When we create space for children and people in our lives to simply say what it is they are feeling or experiencing, without the need to fix it, to change it or to make it okay; it immediately creates an environment that is supportive and accepting. This in turn creates safety and trust within a relationship; into which a person or child can lean when they are facing challenges.
How can we create a space like this?
Often, if not always, the simple way is the most profound. An 'emotional check in' is one of the most practical ways that I have used that can support, in a gentle way opening conversations about emotions with a child. An 'emotional check in' is when we take a moment to feel what is going on inside and name what we are feeling. We do not need a reason as to why we are feeling what we are feeling, or a long explanation. It is enough become aware and to name, to the best of our ability, what it is we are experiencing.
The Feeling Cards come with 10 junior emotions, and 25 senior emotion picture cards which are perfect for this activity.
(an example of the junior picture cards)
Using the picture cards, spread them face-up. You can use all the picture cards or only some of them.
Step two: You and the child (or children) you are connecting with can choose one (or more) cards that show how you are both feeling in that moment.
Step three: (optional) You and the child can then choose whether or not to share more about why you and they are feeling that emotion. Over time, both you and the child improve at identifying, sharing and expressing what they are feeling.

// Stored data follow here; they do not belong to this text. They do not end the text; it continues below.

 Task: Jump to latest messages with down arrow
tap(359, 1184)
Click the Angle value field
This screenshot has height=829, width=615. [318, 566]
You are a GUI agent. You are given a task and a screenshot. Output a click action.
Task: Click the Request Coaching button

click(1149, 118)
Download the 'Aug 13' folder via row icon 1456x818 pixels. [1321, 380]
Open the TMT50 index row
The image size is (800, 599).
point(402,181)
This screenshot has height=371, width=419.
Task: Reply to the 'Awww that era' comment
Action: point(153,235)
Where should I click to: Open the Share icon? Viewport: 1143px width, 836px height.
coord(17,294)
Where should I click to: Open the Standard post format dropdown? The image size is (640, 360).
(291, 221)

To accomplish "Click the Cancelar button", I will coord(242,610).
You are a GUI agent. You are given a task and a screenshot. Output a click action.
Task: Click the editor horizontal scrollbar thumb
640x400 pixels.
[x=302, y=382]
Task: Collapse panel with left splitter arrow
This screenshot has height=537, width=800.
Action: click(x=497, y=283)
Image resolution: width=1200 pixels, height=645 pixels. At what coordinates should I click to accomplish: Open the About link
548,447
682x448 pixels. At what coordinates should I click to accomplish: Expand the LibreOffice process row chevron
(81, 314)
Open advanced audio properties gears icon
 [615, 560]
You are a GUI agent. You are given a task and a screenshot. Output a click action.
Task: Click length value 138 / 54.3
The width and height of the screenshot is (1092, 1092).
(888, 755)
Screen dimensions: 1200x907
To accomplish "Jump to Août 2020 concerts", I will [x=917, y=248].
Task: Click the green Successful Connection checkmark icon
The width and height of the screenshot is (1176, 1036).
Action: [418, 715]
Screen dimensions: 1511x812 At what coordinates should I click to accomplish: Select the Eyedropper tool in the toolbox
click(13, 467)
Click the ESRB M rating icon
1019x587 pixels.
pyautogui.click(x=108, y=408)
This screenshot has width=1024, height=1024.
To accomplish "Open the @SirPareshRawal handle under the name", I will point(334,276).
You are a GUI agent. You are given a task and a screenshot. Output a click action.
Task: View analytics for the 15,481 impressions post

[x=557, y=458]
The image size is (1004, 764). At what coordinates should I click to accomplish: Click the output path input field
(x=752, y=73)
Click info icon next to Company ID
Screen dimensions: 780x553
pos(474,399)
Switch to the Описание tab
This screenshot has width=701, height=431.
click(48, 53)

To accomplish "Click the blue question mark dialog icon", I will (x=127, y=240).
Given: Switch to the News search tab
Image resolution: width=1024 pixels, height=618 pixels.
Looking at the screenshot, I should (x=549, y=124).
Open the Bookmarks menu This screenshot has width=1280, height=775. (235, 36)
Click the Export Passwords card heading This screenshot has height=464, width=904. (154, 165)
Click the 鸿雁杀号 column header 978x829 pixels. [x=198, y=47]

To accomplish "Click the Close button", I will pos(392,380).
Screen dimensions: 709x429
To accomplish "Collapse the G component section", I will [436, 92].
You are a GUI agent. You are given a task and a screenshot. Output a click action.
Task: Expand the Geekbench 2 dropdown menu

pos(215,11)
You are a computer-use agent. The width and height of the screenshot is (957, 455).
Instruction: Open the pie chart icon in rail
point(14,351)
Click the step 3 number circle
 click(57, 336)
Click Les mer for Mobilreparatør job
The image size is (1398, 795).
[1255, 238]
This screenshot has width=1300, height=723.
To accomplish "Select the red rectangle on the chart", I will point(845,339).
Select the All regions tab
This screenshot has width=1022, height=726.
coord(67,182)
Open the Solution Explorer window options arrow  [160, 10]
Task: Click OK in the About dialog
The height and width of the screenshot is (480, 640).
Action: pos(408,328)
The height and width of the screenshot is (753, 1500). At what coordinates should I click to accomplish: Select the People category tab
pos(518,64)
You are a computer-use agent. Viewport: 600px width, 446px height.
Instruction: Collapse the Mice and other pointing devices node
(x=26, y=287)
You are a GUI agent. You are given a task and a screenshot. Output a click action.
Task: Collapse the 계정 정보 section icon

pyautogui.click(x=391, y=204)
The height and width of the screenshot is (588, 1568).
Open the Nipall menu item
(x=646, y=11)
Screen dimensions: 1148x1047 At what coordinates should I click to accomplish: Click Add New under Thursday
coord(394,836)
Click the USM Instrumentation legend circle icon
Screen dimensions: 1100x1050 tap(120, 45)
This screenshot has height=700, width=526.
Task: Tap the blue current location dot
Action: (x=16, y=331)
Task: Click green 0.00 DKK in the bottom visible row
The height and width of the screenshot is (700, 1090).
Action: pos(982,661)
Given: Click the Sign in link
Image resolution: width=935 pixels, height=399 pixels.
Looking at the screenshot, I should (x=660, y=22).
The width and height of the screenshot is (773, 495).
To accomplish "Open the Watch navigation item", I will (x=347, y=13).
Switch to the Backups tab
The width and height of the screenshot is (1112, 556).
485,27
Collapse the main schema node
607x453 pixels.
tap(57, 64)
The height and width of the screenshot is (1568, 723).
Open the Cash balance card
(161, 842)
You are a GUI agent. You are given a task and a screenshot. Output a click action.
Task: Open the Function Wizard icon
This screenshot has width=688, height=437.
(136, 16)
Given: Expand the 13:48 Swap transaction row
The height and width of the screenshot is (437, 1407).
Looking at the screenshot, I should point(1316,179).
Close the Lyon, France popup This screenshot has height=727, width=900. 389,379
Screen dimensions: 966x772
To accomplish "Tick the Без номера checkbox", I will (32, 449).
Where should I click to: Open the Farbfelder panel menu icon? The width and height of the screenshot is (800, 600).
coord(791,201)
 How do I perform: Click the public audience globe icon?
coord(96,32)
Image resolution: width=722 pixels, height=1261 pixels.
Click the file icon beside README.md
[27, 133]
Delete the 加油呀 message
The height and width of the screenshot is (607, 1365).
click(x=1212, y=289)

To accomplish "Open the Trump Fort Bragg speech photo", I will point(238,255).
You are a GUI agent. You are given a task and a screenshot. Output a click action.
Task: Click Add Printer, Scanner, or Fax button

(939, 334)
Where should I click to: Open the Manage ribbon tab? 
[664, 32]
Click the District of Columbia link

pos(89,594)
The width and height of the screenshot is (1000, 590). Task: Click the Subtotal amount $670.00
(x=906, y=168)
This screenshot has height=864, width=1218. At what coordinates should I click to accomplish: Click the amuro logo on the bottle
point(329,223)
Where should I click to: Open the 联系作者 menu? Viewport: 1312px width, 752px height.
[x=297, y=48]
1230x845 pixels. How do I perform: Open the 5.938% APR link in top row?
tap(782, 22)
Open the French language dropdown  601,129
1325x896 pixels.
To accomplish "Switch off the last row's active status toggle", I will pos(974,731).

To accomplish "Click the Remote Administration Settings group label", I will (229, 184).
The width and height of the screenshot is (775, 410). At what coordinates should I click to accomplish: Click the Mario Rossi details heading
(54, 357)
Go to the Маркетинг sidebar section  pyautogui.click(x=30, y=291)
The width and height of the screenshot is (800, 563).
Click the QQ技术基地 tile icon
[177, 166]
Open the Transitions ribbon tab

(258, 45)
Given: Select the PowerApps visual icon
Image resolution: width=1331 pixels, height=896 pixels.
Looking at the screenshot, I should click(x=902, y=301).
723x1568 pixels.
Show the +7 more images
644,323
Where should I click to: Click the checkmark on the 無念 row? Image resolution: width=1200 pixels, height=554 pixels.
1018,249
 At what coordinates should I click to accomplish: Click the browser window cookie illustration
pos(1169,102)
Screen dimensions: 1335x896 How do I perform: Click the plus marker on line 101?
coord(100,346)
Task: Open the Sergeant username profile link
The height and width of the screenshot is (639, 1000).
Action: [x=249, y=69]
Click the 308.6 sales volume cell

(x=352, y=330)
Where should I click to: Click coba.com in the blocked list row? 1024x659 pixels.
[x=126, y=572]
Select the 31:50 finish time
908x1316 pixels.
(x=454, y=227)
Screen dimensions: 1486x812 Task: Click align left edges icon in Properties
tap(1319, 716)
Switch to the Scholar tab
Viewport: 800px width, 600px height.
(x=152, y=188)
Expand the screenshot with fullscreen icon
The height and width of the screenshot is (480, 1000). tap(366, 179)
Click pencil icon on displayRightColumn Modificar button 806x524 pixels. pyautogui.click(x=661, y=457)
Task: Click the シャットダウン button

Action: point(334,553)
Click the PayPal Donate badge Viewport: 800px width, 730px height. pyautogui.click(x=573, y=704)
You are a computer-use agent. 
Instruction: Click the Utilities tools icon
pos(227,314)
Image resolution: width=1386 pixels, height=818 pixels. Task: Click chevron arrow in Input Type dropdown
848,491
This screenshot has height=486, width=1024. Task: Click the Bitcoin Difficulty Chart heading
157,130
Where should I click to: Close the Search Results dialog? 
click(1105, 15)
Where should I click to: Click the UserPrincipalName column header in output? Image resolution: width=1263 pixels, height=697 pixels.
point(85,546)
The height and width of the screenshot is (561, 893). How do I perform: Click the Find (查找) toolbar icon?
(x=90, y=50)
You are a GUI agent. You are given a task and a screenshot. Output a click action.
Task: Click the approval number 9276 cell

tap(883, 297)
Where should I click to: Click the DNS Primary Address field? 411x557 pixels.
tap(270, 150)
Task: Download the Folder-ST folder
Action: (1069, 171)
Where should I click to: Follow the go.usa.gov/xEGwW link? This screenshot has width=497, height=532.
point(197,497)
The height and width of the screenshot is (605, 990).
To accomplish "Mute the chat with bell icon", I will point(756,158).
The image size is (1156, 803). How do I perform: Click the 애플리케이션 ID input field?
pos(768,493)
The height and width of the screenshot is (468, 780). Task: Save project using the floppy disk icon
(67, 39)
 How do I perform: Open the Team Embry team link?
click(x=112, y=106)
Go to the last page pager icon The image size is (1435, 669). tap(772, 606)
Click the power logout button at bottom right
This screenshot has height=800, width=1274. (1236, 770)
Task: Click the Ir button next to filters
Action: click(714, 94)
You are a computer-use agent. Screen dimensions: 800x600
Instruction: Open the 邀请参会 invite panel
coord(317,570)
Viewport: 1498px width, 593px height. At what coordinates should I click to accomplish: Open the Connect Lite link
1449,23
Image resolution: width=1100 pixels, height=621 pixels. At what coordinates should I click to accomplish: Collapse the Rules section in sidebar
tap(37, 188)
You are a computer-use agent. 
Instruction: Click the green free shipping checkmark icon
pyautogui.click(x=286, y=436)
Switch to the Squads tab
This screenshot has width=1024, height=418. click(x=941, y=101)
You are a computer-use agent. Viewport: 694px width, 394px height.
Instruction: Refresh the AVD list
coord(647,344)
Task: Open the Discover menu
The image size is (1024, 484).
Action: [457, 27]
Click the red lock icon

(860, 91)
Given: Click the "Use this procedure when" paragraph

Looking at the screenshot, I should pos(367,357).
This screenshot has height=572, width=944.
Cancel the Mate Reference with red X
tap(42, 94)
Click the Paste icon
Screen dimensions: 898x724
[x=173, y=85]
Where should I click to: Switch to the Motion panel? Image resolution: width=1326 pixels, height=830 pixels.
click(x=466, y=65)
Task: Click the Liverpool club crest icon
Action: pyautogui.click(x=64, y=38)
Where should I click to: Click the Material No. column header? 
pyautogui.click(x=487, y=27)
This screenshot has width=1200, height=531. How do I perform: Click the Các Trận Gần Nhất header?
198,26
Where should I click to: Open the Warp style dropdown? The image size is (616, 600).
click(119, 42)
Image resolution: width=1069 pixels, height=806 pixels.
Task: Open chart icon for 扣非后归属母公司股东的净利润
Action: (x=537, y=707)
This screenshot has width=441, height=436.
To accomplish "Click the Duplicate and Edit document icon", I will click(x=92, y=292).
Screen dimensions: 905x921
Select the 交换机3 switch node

**Depending on your child’s age, emotional vocab and understanding you may choose a selection of cards, starting with a few choices and then increasing. Or you may start with all of the cards and allow them to inquire and become curious about what all the options are.
Be honest with what you are feeling, try not to shy away from what may seem like more challenging emotions. Remember that as you (the adult) are willing to express what you are feeling you are modelling and giving permission for the child to do the same.